* _MATERIAL TO PROCESS_:
__________
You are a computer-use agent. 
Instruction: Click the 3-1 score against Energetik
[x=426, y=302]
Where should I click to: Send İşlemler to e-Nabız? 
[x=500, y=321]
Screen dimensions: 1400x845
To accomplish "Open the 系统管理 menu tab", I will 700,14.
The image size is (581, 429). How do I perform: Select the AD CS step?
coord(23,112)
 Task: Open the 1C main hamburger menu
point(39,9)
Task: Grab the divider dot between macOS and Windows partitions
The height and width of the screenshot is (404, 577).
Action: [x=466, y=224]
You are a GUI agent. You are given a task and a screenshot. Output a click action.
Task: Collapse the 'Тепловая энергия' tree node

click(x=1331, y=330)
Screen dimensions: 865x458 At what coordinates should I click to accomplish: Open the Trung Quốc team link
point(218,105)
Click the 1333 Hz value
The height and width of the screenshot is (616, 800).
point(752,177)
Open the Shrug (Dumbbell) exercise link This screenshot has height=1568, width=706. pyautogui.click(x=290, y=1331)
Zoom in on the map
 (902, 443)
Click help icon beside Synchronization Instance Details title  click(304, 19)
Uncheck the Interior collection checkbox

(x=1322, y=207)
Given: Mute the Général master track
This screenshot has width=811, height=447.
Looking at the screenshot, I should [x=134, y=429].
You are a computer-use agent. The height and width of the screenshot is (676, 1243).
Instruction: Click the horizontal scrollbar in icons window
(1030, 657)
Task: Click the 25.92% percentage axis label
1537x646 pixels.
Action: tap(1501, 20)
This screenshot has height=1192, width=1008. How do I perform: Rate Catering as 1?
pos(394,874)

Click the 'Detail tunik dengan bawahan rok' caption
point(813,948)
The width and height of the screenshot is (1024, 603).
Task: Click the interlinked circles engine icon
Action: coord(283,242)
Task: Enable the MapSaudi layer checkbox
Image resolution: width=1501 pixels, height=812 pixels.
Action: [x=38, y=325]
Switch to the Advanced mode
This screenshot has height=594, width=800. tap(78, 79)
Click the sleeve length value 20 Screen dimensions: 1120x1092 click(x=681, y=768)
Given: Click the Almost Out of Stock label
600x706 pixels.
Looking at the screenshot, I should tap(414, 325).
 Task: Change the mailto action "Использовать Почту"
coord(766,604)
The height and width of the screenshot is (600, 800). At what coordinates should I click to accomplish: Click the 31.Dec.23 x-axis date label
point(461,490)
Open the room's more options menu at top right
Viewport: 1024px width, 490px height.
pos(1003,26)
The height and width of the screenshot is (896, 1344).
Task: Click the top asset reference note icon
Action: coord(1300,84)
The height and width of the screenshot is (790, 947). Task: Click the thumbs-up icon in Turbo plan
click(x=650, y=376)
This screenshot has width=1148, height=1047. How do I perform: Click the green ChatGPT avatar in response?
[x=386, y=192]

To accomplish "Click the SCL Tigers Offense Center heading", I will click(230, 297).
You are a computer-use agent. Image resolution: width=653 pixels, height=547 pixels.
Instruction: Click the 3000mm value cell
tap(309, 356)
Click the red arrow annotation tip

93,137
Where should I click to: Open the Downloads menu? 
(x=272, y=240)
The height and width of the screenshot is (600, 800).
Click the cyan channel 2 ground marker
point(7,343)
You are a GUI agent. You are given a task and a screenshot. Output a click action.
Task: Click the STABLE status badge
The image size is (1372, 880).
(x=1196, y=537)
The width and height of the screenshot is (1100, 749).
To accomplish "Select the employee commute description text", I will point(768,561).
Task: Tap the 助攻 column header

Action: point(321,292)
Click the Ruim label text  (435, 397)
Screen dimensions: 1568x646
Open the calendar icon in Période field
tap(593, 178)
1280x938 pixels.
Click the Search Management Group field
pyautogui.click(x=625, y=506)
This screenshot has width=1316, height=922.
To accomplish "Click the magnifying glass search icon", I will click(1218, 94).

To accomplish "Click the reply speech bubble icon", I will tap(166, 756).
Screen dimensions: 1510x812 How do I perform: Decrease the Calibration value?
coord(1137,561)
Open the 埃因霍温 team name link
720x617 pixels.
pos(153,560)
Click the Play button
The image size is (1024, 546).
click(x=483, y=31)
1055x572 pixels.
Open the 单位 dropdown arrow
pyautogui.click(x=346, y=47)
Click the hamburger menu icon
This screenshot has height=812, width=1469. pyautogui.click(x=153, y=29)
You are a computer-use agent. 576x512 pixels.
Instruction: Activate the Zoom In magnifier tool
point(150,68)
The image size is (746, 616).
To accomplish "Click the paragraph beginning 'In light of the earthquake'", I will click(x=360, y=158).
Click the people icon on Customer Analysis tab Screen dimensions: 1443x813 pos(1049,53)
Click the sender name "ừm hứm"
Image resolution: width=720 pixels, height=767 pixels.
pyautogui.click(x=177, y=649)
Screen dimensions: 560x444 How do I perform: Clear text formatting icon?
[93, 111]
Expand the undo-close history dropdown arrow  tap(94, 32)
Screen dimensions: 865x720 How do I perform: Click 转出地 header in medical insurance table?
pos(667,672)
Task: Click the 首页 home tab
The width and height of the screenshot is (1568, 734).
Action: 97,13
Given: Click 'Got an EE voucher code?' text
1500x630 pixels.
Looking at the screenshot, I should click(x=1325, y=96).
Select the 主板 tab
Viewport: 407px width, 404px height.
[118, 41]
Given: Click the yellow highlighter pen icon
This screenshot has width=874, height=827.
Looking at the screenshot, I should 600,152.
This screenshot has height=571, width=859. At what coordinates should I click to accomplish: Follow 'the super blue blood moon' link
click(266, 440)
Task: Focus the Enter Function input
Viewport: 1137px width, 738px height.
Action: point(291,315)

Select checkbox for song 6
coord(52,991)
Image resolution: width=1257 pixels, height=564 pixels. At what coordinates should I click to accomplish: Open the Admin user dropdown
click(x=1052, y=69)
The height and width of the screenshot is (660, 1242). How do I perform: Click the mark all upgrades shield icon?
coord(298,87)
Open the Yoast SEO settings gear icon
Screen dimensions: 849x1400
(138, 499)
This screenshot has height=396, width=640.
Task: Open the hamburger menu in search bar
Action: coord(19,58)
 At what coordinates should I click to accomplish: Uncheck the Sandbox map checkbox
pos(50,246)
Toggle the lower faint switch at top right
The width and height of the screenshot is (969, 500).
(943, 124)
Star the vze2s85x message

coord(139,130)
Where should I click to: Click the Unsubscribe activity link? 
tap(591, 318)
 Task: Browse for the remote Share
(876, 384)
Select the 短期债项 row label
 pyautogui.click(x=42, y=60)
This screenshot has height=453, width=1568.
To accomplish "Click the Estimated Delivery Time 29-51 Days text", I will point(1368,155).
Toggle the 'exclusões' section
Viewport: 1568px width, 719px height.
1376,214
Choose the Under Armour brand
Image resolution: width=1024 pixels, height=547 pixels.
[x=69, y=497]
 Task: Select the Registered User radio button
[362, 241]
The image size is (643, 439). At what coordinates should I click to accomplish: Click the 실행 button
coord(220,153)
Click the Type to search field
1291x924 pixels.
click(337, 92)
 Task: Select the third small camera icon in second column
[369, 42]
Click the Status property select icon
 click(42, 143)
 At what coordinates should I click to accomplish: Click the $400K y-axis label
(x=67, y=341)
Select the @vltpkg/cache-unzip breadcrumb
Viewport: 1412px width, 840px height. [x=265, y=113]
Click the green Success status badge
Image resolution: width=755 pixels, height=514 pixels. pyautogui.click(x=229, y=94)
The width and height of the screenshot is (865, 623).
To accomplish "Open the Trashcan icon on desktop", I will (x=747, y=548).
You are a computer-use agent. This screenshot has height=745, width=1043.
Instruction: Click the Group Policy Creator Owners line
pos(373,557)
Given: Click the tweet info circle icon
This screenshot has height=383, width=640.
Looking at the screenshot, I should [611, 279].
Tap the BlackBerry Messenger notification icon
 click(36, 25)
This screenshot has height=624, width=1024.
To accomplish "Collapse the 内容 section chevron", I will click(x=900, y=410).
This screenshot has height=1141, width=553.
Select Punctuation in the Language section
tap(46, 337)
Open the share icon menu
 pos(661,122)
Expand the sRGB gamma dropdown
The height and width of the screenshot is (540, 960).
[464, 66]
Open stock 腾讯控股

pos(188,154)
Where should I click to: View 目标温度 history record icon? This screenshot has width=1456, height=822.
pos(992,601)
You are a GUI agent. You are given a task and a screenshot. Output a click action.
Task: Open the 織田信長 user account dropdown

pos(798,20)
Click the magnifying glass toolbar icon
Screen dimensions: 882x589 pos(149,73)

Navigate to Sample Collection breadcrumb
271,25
__________
* _EXERCISE_: The number alone, please: how many lines in the data contain the string "computer"?

* _TASK RESULT_: 5